BİN YIL ÖNCE BİN YIL SONRA

İlk dil bilginimiz,
İlk sözlük bilimcimiz,
İlk coğrafyacımız,
İlk ansiklopedicimiz,
İlk Türkoloğumuz…

Karahanlı hanedanının şehzadesi, Kaşgarlı Mahmut.

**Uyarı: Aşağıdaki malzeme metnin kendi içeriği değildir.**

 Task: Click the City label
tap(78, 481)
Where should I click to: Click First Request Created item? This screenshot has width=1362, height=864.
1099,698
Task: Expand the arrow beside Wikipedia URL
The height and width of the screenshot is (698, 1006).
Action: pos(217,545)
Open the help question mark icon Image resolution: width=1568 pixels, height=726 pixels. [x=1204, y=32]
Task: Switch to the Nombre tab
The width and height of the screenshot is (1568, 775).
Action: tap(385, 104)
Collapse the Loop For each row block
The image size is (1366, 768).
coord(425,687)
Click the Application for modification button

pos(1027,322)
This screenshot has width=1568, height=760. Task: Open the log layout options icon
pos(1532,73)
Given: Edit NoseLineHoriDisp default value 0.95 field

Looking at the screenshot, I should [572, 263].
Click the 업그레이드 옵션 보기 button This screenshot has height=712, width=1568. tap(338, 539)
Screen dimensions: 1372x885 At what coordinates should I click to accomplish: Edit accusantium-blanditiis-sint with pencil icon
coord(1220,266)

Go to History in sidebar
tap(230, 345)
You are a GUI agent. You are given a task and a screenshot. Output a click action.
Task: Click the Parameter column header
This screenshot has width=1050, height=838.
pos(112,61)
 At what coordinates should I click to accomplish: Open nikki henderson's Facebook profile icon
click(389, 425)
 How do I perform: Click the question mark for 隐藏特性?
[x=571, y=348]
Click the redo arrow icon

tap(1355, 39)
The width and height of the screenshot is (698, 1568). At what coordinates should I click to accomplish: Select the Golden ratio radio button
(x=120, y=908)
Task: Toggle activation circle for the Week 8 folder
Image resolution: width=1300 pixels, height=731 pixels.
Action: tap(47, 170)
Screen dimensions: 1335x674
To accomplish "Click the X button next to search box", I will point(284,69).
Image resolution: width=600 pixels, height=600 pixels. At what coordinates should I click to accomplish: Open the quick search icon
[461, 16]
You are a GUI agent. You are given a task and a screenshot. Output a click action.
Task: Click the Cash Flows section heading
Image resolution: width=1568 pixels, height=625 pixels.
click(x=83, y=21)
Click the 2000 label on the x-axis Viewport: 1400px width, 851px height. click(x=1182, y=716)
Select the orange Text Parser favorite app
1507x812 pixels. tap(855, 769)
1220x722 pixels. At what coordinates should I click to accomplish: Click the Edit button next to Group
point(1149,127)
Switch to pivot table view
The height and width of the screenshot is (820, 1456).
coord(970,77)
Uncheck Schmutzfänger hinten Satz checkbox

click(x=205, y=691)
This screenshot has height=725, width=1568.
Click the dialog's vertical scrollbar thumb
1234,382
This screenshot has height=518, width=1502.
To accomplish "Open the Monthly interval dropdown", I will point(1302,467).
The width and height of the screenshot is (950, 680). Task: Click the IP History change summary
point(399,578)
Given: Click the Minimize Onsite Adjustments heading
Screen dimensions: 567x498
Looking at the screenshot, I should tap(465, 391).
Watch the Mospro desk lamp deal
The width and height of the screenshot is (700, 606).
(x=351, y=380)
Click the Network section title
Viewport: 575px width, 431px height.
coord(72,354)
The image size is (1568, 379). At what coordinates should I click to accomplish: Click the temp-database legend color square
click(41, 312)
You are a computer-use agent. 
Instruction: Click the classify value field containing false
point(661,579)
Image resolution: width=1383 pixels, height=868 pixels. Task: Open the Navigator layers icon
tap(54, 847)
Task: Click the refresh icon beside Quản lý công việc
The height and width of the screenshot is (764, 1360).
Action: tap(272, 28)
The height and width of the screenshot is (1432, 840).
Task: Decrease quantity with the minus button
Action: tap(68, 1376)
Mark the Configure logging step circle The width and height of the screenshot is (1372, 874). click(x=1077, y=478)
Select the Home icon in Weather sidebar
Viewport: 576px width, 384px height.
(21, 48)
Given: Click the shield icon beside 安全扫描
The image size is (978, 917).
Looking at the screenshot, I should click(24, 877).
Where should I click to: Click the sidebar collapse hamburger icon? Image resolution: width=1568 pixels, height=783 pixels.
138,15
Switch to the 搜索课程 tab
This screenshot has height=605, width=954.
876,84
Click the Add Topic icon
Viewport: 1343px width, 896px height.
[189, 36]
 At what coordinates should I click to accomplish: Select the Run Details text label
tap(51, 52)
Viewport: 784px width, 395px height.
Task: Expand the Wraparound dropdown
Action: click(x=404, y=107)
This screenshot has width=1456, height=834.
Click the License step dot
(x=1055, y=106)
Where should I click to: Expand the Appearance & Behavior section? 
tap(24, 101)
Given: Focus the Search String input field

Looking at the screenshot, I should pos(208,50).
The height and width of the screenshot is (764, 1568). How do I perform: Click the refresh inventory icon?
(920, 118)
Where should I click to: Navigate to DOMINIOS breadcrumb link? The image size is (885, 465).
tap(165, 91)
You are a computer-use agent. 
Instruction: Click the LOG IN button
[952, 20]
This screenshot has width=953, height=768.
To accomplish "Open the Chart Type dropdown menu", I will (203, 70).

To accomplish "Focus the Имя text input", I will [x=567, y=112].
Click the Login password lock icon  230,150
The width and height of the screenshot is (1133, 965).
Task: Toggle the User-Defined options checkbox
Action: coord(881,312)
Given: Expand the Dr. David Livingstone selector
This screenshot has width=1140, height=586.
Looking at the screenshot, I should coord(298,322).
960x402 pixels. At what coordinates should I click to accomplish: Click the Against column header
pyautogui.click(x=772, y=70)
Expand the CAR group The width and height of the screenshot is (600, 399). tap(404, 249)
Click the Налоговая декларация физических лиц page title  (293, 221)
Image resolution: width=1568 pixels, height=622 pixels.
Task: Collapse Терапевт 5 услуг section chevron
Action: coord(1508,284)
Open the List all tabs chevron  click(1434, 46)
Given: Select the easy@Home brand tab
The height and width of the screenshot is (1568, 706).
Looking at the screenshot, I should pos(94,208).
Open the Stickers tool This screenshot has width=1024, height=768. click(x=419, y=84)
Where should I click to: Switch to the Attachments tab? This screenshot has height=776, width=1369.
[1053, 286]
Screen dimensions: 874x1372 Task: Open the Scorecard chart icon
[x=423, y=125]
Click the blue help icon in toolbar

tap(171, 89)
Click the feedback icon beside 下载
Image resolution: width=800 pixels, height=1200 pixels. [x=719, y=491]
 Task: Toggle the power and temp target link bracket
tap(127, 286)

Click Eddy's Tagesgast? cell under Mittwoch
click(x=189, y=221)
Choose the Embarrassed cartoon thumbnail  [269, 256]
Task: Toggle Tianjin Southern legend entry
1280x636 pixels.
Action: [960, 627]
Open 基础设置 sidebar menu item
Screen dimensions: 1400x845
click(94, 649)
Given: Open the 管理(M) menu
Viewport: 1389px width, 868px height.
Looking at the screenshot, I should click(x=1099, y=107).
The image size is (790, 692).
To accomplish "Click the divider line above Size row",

Birleşmiş Milletlerin Eğitim, Bilim ve Kültür Kurumu olan UNESCO tarafından 2008 yılı “Kaşgarlı Mahmud Yılı” ilan edilmiştir. İyi ki de edilmiş, bu vesileyle birçok bilim adamının yukarıdaki unvanları atfettiği Kaşgarlı Mahmud’u ve dev eserini yeniden düşünme, değerlendirme fırsatı doğmuş oldu. Bu yüce Türk bin yıl sonra kendisinden bahsettiren, geçmişimize ve dilimize ışık tutan dev gibi iki eser bırakmıştır. Kaşgarlı’nın günümüze kadar ulaşan eserinin adı Divânü Lügâti’t-Türk’tür. Kendisi, bir eserinin daha olduğunu divanında söylüyorsa da bu eser henüz bulunamamıştır. Bulunamayan bu eserin adı Kitâbı Cevâhir el-Nahvi fî Lügâti’t-Türk’tür.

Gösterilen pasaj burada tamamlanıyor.